Quote of the Day, a/k/a Interesting Times

Muslim leaders are well-advised to remain on good terms with Benedict XVI. Worse things await them. There are 100 million new Chinese Christians, and some of them speak of marching to Jerusalem – from the East. A website entitled Back to Jerusalem proclaims, “From the Great Wall of China through Central Asia along the silk roads, the Chinese house churches are called to preach the Gospel of Jesus Christ all the way back to Jerusalem.”

Spengler, The Pope, the President and Politics of Faith. As always with Spengler: RTWT.

Interesting if true. Spengler’s link to “Back to Jerusalem” does not work. Does anyone know about it?

UPDATE: Thanks to Eric Anondson for the correct link to the Back to Jerusalem site.

10 thoughts on “Quote of the Day, a/k/a Interesting Times”

  1. To fix Spengler’s link, simply delete the “%20target=” from the address in the URL.

  2. From the site:
    “Back to Jerusalem is not some kind of end times theory. We have no plans to rush to Israel. Rather, BTJ refers to a call from God for the Chinese Church to preach the Gospel and establish fellowships of believers in all the countries, cities, towns, and ethnic groups between China and Jerusalem. This vision is no small task, for within those nations lay the three largest spiritual strongholds in the world today that have yet to be conquered by the Gospel: the giants of Islam, Buddhism, and Hinduism.”

  3. European imperialists used Christian proselytizing as a pretext for their own agenda.

    That the Chinese might do the same is a ridiculous conjecture…as ridiculous as today’s China would have seemed during the Cultural Revolution?

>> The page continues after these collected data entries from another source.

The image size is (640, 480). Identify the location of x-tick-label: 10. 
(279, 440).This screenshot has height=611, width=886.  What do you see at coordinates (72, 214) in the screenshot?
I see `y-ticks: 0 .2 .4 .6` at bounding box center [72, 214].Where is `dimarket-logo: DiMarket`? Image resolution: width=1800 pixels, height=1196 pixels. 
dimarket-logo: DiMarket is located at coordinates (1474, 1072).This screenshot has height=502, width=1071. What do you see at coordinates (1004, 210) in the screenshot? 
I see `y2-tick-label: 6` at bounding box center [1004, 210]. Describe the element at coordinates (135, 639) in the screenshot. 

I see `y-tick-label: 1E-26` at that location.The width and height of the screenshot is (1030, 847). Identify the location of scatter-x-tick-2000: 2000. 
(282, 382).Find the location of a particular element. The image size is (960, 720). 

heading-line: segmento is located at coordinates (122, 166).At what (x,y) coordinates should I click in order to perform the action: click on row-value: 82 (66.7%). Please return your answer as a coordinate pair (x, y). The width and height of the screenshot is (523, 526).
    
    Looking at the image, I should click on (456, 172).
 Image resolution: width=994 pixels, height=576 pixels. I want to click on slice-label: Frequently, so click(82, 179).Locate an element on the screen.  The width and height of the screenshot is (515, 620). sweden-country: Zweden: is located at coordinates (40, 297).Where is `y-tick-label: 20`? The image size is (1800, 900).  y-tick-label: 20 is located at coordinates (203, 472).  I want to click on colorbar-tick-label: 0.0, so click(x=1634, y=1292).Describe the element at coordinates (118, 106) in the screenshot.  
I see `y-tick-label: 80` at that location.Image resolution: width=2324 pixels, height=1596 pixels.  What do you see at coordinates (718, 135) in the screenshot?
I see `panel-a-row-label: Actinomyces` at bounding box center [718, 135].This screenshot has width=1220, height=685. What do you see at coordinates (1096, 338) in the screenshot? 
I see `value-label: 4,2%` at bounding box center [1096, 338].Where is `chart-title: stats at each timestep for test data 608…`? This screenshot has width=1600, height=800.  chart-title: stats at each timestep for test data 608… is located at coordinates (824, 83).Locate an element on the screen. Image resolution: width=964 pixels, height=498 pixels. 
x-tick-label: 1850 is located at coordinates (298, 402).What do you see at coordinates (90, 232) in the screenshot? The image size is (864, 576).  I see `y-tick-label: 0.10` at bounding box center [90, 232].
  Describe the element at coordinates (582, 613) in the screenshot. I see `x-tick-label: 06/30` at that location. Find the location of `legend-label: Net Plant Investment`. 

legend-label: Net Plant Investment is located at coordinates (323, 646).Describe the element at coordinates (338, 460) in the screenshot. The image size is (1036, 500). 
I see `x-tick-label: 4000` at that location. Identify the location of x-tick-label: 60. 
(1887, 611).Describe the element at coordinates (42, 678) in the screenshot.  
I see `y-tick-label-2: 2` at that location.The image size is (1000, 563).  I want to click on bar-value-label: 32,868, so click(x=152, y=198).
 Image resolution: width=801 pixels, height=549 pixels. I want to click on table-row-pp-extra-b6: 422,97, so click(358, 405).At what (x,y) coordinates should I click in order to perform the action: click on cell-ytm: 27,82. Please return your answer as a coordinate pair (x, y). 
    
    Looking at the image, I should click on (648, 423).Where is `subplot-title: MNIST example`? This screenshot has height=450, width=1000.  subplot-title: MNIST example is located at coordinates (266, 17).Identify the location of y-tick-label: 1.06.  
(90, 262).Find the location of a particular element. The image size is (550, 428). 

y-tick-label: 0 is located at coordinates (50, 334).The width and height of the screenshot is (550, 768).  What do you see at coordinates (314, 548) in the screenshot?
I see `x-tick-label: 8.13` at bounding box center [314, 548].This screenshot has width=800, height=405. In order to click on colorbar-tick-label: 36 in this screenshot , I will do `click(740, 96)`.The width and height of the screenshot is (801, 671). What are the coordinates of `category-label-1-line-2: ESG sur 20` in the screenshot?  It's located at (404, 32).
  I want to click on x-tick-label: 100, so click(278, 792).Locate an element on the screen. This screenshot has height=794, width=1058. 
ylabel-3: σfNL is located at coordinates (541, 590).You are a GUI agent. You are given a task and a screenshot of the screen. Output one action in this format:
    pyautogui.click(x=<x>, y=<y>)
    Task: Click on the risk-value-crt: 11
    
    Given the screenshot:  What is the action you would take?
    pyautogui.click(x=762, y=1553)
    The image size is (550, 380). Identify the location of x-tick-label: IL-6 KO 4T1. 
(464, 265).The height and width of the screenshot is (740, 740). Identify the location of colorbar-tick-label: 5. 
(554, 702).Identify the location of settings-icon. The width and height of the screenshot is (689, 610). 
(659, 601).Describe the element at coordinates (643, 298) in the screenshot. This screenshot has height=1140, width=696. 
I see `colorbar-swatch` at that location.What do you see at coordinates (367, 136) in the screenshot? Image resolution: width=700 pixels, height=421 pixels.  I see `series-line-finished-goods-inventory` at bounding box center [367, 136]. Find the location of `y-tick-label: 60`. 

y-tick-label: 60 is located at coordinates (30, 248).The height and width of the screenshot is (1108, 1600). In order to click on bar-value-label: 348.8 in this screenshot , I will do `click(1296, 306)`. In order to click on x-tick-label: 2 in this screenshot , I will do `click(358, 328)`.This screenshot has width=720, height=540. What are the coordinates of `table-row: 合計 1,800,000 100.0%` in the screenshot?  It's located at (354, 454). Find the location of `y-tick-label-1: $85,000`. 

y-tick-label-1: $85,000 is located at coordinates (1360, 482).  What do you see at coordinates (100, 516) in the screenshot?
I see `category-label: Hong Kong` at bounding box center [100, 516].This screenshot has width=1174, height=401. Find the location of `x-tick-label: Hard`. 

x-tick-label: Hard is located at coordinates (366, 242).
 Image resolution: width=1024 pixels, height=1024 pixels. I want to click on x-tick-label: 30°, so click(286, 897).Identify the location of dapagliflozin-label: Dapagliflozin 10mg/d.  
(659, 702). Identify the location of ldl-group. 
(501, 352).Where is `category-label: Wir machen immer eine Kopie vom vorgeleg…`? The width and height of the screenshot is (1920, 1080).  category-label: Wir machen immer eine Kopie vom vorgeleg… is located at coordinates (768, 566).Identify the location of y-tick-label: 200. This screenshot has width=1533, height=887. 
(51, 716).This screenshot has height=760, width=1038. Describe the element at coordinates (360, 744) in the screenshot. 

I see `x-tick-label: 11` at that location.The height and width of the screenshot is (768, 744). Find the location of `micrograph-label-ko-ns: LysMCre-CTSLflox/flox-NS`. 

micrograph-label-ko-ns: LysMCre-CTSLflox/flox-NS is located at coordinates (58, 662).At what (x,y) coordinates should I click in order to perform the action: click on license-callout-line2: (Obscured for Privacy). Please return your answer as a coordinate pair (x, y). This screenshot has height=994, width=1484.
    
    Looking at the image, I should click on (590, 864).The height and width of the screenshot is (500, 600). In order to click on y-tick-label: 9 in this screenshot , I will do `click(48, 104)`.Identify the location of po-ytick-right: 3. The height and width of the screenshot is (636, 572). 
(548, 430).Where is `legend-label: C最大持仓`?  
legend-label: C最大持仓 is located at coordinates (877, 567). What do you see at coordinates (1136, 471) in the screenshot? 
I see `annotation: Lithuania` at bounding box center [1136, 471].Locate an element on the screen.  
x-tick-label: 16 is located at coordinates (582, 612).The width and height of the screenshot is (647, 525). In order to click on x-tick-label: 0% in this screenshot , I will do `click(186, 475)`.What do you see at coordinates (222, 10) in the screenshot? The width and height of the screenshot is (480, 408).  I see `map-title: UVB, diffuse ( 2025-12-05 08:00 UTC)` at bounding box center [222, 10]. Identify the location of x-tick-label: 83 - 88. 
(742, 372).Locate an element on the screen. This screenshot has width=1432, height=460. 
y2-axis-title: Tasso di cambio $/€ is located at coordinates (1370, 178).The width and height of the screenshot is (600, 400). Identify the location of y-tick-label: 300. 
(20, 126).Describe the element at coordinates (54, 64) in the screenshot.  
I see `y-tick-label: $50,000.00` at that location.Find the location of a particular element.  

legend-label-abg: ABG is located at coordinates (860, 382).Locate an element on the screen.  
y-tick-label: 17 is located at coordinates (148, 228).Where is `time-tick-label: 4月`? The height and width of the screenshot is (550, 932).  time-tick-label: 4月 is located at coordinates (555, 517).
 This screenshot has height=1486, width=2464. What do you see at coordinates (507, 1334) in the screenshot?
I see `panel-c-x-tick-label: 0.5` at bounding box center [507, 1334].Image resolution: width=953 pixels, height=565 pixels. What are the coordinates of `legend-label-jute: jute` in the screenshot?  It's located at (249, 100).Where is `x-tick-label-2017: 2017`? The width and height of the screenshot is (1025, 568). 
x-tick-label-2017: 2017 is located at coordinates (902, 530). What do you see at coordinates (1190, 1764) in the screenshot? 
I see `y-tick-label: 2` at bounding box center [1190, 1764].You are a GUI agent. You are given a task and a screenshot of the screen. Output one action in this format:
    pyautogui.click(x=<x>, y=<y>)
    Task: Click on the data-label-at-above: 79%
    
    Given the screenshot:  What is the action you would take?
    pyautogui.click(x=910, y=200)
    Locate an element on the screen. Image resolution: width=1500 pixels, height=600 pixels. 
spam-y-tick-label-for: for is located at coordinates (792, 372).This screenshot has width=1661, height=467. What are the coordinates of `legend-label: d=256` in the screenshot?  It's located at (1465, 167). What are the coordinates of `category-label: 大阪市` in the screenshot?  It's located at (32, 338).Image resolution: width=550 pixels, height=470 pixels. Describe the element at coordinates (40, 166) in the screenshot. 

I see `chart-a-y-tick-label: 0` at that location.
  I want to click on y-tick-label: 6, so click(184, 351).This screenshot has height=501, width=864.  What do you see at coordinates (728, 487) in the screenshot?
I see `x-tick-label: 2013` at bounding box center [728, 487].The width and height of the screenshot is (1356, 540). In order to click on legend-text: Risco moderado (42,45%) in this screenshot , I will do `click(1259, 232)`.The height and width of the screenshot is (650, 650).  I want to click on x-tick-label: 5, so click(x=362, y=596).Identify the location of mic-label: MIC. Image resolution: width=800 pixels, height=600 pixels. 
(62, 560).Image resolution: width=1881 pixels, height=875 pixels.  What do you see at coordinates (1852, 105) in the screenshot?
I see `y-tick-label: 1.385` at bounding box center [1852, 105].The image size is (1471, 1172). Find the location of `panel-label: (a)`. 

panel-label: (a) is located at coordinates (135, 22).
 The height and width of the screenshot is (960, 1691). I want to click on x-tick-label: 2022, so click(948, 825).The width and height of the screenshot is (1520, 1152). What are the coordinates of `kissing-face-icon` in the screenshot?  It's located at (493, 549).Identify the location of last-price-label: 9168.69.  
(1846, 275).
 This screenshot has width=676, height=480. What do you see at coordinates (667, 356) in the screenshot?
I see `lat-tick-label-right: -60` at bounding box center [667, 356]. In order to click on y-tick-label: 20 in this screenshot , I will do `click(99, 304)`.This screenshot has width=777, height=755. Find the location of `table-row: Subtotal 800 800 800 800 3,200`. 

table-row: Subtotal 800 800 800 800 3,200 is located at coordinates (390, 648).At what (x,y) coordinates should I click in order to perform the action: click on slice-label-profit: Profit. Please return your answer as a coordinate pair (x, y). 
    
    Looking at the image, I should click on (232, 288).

  4. “European imperialists used Christian proselytizing as a pretext for their own agenda.”

    I keep hearing people say that, but the history does not seem to bear it out. Maybe the Spanish and Porguguese did this. But the French missionaries in Canada, Africa and Southeast Asia were acting from religious motives, and sometimes at cross-purposes with the economic and political interests of the French.

    This is even more true of British missionaries. The political elite wanted to keep missionaries OUT of the Empire, since they stirred things up. In India for example, the government was strongly opposed to missionary activity. The country was a powderkeg of possible religious animosity as it was, without Christian missionaries running aroung.

    So, as with much anti-religious sentiment, this is not based on sound facts. It is a sort of vulgar Marxism to think that the extraordinary and often heroic European missionary activity must have “really” been about money and power. Most of the time it was not. It was about Jesus Christ, the cross, love, sacrifice and martyrdom. Non-economic, non-political motives exist, however hard that may be for some of us to understand.

    “That the Chinese might do the same is a ridiculous conjecture…as ridiculous as today’s China would have seemed during the Cultural Revolution?”

    Read Spengler’s post. He is not talking about Chinese Christians being a tool of Chinese Copmmunist imperialism. He is talking about Chinese Christians taking over China, or having sufficient strength to act on their own, and acting from religious motives. In other words, he is talking about hundreds of millions of new Chinese Christians acting like real religious activists acting from real religious motivations.

  5. I wonder what Beijing thinks of this “Back To Jerusalem” movement. On one hand, if it really represents 100 million Chinese – almost 10% of the total population – that kind of pull must really make the Communist Party there nervous. On the other hand, considering the Muslim separatist problem in China’s own backyard (Xinjiang), BTJ could be useful to Beijing there.

  6. “European imperialists used Christian proselytizing as a pretext for their own agenda.”

    If so, then this represents an extraordinary dedication to the imperialist agenda:

    Of St. Gabriel Lalemant it was said that “we saw no part of his body, from the feet even to the head, which had not been broiled, and in which he had not been burned alive, – even the eyes, into which those impious ones had thrust burning coals.” He died uttering a prayer, not a scream or a curse.

    It is a mark of modernity to suppose that there are no better men than oneself, or no better motives than ones own, but it is a mistake.

  7. Sheesh.

    I did not write, “At all times, all European imperialists used Christian proselytizing as the sole pretext for their agenda.” I did not discuss the proselytizers’ reactions to imperialist pretexts.

    The British Empire admits that Christian proselytizing was invoked to justify its expansion. (But it was not always invoked and it was not the only factor that was invoked, okay?)

    “Christians and spices.” “The three C’s: Christianity, commerce, and civilization.”
    If Christianity becomes a Sinocentric religion, I would expect feedback to develop between a large Chinese Christian population and the state.

  8. I think that widespread support for terrorism has damaged the “brand” of Islam to far greater degree than most muslims suspect. For people in China or non-muslims in Africa, Islam means nothing but death and terror.

  9. We have a brand too. Its chief characteristics are individual freedom and political liberty. It seems to me that our use of military force to support freedom around the world is not an exercise in political self-indulgence as some self-described “realists” assert, but rather a force multiplier. (IIRC TM Lutas made this point, or a similar one, several years ago.)